Stored items:

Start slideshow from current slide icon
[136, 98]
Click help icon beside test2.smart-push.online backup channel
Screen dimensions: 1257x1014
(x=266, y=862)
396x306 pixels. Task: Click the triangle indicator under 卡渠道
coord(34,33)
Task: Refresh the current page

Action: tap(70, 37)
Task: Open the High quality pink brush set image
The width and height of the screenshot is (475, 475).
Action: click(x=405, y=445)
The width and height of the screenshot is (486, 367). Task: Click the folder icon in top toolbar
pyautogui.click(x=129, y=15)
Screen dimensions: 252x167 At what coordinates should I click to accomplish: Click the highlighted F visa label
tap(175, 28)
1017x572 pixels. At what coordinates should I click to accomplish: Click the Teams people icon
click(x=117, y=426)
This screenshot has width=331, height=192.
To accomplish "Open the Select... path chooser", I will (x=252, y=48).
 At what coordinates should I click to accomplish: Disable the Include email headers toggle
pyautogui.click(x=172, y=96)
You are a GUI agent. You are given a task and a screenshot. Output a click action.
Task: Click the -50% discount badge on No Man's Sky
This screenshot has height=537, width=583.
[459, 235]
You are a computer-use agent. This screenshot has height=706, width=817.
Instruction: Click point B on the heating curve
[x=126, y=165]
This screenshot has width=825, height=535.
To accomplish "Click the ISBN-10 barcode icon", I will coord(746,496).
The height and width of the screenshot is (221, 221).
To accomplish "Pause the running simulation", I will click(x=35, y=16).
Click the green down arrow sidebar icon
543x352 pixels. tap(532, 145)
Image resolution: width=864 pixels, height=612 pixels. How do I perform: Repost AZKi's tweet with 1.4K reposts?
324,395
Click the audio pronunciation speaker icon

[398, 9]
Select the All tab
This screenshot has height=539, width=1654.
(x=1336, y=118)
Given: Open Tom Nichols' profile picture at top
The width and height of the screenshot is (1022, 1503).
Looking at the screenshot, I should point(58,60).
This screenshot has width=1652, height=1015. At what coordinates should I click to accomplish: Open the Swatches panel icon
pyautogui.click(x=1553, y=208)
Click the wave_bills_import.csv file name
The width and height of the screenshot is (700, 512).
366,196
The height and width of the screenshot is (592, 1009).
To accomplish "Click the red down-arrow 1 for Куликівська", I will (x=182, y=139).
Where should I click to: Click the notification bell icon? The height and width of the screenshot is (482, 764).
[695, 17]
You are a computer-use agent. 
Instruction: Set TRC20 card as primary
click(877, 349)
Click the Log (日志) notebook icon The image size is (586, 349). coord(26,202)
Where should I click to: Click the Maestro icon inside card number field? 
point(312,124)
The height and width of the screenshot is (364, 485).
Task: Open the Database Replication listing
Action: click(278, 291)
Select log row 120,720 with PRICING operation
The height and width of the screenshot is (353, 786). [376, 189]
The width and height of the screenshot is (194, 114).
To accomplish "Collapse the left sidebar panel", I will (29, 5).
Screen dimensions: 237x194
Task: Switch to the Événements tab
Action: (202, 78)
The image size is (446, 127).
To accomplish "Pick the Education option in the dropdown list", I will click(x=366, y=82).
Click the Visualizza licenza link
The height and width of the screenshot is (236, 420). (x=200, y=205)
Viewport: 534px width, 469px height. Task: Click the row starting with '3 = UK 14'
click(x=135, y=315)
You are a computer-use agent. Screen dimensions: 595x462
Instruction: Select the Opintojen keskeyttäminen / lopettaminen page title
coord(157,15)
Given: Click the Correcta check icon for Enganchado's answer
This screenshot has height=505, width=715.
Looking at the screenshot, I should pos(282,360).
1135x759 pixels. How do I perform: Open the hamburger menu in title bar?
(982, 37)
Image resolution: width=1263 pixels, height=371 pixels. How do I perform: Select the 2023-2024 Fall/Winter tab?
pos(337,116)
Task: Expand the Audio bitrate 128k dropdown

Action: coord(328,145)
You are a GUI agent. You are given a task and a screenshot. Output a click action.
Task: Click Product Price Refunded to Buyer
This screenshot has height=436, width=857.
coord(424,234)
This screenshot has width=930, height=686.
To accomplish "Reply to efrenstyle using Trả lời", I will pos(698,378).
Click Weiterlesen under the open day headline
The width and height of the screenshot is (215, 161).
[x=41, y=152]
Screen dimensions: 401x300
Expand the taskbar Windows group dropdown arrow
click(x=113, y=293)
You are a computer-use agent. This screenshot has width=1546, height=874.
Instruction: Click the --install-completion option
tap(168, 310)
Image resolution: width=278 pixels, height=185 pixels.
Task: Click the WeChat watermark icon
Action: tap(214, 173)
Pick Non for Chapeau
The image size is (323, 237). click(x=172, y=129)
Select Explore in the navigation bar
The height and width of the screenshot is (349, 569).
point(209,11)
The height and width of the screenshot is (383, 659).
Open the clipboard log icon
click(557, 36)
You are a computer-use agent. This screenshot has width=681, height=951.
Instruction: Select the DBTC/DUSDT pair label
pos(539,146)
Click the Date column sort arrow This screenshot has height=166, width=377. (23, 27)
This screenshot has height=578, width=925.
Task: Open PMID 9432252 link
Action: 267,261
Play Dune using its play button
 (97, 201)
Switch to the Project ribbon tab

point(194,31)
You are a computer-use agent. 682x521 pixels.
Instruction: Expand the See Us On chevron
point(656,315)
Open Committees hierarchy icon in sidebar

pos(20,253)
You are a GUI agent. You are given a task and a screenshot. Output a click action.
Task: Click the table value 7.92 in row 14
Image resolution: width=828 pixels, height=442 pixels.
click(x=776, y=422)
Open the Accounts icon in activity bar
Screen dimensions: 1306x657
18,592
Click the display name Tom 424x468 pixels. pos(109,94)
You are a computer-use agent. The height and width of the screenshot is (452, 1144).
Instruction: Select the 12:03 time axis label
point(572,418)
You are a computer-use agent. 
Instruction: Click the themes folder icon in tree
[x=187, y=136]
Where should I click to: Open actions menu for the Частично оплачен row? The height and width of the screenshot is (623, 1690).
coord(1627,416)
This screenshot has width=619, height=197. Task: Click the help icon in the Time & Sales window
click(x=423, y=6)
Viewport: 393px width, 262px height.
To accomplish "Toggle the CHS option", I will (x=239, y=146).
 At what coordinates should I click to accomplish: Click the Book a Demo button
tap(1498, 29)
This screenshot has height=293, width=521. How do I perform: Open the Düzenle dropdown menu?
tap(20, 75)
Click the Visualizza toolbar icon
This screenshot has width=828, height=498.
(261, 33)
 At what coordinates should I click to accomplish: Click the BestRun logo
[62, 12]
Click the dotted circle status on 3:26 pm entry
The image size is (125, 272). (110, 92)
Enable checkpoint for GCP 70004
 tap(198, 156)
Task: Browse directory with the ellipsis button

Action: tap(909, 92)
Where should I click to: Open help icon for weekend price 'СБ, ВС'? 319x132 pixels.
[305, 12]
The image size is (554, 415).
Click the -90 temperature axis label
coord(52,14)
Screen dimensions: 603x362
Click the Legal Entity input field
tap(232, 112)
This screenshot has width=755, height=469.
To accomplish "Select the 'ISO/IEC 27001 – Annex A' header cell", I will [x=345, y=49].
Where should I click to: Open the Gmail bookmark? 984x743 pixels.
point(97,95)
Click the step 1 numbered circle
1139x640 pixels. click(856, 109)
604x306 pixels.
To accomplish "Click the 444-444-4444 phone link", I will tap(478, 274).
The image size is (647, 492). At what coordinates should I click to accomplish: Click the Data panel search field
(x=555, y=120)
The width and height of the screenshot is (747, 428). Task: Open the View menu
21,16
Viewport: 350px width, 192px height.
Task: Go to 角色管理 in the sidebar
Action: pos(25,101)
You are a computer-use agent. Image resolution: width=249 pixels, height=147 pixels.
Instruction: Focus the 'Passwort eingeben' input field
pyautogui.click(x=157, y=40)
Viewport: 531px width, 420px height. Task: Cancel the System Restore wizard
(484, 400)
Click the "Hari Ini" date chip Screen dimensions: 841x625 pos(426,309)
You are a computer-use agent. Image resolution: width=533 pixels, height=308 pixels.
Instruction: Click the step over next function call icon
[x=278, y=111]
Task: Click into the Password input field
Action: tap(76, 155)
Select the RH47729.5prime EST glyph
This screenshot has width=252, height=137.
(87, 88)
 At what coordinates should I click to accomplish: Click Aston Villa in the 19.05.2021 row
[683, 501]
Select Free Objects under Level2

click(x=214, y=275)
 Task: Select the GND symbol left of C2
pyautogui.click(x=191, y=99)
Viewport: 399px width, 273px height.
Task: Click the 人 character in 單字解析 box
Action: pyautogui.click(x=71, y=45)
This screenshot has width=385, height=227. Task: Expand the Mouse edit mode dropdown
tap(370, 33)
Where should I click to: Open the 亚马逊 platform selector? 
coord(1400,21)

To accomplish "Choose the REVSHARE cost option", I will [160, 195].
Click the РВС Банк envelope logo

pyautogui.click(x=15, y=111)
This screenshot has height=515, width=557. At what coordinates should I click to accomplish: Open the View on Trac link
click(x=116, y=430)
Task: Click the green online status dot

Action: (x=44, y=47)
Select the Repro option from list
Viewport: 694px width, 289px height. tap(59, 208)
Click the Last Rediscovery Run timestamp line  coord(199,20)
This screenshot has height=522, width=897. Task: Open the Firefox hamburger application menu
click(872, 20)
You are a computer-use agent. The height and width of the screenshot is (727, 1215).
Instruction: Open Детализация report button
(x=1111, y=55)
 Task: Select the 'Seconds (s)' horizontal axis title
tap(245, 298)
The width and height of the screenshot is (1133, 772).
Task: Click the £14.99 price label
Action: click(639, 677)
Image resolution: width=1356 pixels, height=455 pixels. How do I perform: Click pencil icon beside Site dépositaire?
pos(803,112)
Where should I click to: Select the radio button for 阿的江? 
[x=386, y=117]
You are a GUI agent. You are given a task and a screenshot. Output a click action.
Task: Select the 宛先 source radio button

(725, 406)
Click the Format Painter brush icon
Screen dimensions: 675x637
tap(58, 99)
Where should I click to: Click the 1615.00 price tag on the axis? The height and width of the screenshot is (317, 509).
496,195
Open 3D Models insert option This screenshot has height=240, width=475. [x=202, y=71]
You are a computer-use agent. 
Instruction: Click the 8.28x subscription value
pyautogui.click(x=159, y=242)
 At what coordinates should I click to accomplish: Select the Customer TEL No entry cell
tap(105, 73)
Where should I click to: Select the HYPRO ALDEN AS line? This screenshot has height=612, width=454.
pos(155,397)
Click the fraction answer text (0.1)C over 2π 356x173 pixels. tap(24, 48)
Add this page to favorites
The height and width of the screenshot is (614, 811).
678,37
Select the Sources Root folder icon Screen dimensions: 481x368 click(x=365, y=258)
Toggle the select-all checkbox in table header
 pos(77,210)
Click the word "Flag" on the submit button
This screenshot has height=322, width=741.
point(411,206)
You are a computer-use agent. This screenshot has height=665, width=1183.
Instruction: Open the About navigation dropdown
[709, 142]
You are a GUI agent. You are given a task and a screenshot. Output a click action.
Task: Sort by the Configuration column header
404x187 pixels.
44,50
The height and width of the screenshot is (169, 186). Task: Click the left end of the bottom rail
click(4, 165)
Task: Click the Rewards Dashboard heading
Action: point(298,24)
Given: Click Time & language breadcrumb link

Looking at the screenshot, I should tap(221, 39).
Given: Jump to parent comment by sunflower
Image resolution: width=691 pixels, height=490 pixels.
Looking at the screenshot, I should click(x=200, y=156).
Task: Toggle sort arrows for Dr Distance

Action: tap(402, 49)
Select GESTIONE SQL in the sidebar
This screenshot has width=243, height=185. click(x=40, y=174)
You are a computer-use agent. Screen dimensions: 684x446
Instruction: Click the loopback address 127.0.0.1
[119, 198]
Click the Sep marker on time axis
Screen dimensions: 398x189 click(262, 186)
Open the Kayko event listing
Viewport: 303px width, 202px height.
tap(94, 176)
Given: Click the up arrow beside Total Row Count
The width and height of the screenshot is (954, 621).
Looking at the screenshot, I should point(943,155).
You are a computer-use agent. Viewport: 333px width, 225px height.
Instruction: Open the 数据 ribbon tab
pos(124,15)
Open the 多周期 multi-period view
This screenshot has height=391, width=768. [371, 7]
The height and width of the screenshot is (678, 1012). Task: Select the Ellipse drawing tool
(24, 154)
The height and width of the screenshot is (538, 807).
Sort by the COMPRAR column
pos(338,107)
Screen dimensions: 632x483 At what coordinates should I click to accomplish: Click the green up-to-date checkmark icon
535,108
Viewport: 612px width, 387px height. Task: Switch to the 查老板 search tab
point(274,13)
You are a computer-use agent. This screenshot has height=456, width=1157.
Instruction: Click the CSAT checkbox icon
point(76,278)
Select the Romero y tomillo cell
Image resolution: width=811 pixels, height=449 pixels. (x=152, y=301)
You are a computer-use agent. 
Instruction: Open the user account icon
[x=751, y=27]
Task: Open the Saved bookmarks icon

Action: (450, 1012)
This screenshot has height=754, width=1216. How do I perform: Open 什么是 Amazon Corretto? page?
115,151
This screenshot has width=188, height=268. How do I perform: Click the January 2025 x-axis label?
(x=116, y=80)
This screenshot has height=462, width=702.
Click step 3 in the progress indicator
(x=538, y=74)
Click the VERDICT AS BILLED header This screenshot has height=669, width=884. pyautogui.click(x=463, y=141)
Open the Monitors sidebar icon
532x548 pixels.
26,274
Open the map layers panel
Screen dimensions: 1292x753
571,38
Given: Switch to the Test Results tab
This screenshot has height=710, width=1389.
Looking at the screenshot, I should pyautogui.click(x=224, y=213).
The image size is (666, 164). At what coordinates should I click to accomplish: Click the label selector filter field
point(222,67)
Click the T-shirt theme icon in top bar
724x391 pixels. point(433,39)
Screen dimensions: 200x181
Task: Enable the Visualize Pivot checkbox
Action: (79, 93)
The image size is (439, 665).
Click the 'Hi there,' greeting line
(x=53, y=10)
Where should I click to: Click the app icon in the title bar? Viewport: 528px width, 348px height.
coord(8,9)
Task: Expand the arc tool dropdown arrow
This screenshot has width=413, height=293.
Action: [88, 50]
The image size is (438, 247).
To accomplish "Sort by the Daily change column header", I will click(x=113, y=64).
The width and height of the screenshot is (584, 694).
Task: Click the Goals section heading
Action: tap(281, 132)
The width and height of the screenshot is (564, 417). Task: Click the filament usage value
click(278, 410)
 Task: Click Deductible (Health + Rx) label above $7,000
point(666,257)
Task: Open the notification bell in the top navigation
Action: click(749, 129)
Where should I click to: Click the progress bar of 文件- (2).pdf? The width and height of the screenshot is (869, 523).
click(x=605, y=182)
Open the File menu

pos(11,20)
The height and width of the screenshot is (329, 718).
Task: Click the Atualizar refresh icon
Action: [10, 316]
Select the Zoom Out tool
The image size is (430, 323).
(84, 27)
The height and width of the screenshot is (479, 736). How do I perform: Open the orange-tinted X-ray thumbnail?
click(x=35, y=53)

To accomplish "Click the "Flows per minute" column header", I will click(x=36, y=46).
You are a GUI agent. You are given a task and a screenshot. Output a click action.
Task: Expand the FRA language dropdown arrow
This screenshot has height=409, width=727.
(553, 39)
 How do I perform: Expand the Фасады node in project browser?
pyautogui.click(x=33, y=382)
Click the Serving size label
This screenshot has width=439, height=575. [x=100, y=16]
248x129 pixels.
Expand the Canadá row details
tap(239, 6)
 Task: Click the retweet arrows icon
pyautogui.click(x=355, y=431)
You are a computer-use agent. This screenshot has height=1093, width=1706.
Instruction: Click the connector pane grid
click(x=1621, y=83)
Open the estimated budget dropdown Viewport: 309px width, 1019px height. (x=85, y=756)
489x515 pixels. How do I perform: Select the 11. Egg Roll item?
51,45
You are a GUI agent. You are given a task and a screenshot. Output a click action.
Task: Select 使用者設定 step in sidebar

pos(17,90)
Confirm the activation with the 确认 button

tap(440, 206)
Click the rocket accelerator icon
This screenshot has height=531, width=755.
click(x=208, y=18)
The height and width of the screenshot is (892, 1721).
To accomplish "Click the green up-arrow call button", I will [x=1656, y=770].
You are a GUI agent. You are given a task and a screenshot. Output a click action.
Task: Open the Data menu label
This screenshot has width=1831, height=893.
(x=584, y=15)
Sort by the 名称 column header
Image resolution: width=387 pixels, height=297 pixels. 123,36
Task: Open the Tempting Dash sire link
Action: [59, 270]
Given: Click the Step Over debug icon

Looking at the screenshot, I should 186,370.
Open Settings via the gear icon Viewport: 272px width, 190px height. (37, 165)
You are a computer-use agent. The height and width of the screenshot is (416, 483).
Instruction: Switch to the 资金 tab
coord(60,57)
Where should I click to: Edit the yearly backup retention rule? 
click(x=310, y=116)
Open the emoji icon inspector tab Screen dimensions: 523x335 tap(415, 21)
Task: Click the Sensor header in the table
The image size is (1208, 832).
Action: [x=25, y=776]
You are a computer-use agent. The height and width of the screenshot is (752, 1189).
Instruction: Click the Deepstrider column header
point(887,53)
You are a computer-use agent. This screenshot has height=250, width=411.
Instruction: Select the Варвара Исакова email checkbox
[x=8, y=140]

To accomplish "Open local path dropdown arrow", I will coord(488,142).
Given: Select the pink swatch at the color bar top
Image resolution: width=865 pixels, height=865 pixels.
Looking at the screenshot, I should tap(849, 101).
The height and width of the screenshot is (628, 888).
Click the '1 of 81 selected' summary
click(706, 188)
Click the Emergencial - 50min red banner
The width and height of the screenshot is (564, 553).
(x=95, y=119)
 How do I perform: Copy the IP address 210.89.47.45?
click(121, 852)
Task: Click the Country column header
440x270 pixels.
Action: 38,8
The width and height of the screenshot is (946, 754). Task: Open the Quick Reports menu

**Assignment**
Above are the lines; repeat exactly the ones from the line containing "Given: Select the" down to the line containing "Click the Emergencial - 50min red banner", both inclusive.

**Answer to the exercise**
Given: Select the pink swatch at the color bar top
Image resolution: width=865 pixels, height=865 pixels.
Looking at the screenshot, I should tap(849, 101).
The height and width of the screenshot is (628, 888).
Click the '1 of 81 selected' summary
click(706, 188)
Click the Emergencial - 50min red banner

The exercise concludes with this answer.